How do you know if you need to consolidate resources & “cut the fat”?
- Are you feeling energized by your commitments or drained by them?
- Are you seeing progress on your commitments or are they plodding along with minimal forward progress?
- Has your overall mood changed (probably for the worse)?
- If it’s a sports commitment, are you starting to get overuse injuries & breakdowns?
- If it’s a work commitment, are you missing the little things that normally are completed without a 2nd thought?
If you notice yourself in any of these questions, then you need to cut the fat & consolidate if you want to get the best results you possibly can. Some people may tell you that if you see yourself in any of those questions that you’ve over-committed, that you should pull back on your commitments. More than likely, they are wrong. You most likely do not need to ‘pull back’ but rather prioritize and plan better so that your best efforts go to your biggest commitments. This in turn takes pressure off when you’re working on the smaller commitments you’ve made – you do not have the big commitment hanging over your head reminding you that you didn’t give all you could to that goal. If you’ve decided you want to do something – and have committed to it in your head – then you have the ability to achieve it.
No desire is given to you without also acquiring the tools required to do it.
There will be commitments you feel like pressured to uphold, but in reality, they may have been commitments someone else placed on you, and feel like you have to live up to them.
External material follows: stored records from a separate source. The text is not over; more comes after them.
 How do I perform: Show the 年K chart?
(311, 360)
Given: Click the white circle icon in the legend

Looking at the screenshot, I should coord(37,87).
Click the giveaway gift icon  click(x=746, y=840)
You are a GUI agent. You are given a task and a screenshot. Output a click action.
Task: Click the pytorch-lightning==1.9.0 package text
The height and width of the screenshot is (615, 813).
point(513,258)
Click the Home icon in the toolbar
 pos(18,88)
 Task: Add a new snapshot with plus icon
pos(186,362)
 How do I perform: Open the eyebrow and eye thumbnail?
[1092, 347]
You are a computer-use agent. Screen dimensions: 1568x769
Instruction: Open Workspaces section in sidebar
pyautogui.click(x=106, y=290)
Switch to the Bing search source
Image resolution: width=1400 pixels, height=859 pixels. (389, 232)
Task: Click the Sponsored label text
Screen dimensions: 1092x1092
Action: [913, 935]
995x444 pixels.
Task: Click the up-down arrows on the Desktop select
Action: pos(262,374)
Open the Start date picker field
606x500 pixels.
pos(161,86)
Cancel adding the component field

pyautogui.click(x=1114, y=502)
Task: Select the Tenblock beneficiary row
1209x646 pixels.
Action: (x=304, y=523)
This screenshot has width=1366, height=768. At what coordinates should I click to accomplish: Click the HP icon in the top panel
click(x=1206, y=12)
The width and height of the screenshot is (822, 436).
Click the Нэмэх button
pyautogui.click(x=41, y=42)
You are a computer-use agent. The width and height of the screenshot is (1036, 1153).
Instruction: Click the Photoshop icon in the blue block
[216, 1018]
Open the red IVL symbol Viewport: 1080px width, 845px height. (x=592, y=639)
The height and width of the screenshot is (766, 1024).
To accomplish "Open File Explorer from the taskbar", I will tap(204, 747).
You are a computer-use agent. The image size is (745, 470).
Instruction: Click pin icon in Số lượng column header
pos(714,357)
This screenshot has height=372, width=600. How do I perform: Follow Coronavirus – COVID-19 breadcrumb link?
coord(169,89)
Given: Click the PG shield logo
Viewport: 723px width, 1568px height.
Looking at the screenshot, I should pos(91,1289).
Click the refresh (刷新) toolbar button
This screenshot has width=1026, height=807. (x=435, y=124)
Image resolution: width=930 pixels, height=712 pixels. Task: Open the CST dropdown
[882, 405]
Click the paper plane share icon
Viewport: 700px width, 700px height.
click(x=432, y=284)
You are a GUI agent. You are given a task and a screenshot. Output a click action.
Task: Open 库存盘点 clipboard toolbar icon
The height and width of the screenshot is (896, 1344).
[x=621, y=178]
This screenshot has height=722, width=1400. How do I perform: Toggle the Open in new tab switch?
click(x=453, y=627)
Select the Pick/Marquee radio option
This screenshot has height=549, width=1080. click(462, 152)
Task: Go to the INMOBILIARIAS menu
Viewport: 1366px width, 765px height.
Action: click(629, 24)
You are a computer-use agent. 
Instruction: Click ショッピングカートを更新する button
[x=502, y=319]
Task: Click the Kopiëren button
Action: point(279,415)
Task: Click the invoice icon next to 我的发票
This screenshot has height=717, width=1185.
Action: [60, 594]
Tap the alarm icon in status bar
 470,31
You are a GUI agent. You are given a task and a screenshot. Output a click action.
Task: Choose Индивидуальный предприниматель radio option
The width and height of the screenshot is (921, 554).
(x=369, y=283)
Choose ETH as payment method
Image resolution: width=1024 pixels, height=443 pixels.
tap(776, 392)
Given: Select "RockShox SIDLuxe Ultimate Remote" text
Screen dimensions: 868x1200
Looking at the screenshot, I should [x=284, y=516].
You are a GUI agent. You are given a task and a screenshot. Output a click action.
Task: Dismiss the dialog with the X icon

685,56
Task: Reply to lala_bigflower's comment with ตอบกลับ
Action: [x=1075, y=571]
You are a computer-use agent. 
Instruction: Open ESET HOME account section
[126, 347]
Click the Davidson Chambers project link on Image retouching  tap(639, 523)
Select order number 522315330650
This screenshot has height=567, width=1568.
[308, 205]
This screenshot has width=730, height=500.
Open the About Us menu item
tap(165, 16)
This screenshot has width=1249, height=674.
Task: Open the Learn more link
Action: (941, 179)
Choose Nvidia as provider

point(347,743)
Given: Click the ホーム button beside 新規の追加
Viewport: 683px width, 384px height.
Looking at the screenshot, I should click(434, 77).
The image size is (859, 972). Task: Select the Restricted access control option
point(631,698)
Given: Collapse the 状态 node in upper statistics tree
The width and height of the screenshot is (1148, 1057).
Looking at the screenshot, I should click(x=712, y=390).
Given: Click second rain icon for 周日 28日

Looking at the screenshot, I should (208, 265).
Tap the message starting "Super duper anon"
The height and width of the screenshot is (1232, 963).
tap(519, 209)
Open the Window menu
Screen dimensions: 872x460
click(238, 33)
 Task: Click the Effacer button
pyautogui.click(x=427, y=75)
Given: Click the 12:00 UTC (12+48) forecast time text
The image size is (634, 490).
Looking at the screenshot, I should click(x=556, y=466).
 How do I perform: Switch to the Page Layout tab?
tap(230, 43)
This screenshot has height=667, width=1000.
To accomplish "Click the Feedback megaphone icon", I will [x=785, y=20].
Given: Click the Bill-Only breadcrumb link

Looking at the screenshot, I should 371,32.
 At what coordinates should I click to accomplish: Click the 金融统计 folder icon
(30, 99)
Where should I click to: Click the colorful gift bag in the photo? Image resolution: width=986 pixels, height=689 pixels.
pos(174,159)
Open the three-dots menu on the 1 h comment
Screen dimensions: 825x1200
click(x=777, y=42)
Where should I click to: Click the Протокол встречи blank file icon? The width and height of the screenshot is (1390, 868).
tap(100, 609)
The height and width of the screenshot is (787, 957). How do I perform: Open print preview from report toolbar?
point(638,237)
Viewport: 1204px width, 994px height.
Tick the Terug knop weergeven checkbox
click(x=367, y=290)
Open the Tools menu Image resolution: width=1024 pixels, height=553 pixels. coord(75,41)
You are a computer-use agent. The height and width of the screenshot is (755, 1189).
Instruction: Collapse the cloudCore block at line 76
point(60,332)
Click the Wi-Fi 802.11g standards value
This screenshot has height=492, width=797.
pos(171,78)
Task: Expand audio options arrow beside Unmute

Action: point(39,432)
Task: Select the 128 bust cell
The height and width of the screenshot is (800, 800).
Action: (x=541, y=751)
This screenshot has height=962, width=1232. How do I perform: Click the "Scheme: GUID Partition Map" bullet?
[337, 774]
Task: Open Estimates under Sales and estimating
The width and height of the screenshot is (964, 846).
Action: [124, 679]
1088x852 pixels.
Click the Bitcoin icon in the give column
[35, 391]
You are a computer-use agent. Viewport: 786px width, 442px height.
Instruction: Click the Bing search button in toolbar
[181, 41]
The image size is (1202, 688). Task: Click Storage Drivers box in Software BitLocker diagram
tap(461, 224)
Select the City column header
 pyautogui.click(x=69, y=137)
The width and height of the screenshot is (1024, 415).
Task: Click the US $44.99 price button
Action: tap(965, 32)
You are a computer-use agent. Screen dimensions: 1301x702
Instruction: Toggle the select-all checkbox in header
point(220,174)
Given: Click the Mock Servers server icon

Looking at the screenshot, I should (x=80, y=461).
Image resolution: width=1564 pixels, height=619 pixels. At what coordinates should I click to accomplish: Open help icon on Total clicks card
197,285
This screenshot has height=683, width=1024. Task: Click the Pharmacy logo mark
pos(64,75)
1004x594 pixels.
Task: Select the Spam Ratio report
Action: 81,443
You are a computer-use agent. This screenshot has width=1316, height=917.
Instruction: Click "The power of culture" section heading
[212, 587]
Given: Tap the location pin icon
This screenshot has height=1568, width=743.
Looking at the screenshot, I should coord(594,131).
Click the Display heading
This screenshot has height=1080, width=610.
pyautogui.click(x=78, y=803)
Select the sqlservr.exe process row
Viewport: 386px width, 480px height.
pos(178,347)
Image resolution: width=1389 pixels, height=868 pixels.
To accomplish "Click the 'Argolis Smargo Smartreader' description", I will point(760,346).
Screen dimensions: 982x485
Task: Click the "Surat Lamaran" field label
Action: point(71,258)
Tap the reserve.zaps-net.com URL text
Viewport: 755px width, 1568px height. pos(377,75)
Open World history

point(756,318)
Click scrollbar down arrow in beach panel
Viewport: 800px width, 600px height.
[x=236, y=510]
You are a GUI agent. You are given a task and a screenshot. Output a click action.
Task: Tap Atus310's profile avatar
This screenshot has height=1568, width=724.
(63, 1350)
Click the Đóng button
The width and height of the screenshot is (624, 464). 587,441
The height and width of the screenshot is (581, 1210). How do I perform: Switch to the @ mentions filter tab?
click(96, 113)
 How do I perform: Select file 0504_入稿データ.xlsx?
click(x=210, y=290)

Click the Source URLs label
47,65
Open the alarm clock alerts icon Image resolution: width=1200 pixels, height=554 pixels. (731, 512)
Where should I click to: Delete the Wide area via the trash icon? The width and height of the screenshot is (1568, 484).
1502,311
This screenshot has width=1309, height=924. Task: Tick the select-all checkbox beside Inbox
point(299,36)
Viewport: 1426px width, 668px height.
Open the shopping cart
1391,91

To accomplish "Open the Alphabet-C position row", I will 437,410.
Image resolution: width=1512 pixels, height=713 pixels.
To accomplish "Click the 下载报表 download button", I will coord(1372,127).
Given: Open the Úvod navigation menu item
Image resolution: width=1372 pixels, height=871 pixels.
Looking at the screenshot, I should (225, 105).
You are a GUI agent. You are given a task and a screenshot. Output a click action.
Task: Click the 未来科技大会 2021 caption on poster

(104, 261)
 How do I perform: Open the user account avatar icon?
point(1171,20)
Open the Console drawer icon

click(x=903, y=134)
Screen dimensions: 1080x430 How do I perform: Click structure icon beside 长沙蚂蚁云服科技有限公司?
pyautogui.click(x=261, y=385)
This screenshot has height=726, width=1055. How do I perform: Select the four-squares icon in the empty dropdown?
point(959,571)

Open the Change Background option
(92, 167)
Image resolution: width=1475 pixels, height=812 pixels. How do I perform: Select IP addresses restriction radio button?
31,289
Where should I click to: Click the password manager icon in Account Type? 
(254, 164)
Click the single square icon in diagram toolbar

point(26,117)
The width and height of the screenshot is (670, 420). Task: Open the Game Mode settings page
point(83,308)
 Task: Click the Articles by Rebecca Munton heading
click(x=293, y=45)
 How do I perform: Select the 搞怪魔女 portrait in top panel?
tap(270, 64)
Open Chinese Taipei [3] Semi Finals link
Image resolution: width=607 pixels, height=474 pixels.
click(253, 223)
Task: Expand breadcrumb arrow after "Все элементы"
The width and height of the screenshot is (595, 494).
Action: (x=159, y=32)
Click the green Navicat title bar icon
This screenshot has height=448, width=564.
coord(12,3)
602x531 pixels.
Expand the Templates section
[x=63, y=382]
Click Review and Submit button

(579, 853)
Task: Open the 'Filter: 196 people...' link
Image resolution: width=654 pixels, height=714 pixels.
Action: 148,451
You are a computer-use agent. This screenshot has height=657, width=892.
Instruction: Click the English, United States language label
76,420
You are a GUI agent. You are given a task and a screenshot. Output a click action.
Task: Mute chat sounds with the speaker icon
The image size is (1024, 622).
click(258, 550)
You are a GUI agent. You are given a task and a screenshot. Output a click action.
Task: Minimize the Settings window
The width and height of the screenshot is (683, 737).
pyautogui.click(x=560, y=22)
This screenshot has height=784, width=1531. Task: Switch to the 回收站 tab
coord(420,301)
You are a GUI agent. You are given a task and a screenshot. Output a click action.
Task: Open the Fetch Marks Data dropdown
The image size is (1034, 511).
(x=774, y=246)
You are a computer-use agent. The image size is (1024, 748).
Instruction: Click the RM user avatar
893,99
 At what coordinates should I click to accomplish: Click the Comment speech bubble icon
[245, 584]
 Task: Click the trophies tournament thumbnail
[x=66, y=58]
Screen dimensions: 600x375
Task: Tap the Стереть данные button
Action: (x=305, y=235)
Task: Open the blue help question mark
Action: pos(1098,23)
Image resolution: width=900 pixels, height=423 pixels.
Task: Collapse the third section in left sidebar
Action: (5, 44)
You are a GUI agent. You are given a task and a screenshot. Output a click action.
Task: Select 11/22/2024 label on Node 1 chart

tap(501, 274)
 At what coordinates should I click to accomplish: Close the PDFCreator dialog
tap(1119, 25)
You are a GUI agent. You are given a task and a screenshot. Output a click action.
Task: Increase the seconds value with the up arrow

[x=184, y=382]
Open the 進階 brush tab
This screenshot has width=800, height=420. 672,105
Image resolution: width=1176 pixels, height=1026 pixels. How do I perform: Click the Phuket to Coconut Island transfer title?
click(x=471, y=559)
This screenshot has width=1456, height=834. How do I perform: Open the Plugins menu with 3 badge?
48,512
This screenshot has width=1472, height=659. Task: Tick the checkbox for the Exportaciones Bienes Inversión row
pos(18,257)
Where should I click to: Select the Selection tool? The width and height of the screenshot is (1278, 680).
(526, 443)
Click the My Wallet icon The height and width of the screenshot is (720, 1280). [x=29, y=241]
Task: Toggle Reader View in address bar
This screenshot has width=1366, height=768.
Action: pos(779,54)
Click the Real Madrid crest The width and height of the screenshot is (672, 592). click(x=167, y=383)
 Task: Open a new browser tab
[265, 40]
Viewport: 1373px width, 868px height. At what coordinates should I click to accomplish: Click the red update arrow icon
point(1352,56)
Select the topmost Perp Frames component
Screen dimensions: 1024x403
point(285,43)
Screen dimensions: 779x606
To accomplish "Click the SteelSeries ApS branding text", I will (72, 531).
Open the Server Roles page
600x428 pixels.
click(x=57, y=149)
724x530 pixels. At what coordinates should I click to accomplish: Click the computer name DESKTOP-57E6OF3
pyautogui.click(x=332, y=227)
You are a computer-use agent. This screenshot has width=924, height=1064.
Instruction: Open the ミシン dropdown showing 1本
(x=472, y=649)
You do!, but in the order in which you committed yourself – which means the commitments you made first, commitments others put on you 2nd, and on down the line. This doesn’t mean you get a free pass to be selfish – it means that whether the commitment is to help someone else get something or to get yourself to achieve something – YOU made the commitment, so it takes top priority. Besides if you’re not fully committed to whatever someone has asked you to do, you’re not going to get an amazing result anyways. So commit – or get it off your plate for the time being.
And when it comes to committing to a healthy way of life – there are not many better commitments you can make in this world! So it is well worth your time to evaluate if you’re diverting resources that could help you better keep that commitment!
New to exercise and committing yourself to a healthier way of life? It’s much more likely to work for you if you acknowledge early on that the time you need to commit to yourself to get the workouts & healthy cooking done, is far more important than watching your favorite shows, going out for drinks after work, or sleeping in as late as you can & then skipping breakfast as you rush out the door.
Committed yourself to completing an endurance race, setting a new PR, or to completing many sporting endeavors this season? It is going to take more of your time than the you’re already using for workouts. If it didn’t, then you’d already have achieved that goal, but you haven’t, thus you need to train more/harder. Trying to train more/harder while skimping on sleep, failing to leave time to prepare adequate meals for proper nutrition, or trying to do things that are sucking your time away from having focused workouts will not work in the long haul – and doing so will risk unnecessary injury during training or competition.
Take a look at what you have going on & determine where you can consolidate so that you not only survive on the journey to goal achievement – you THRIVE!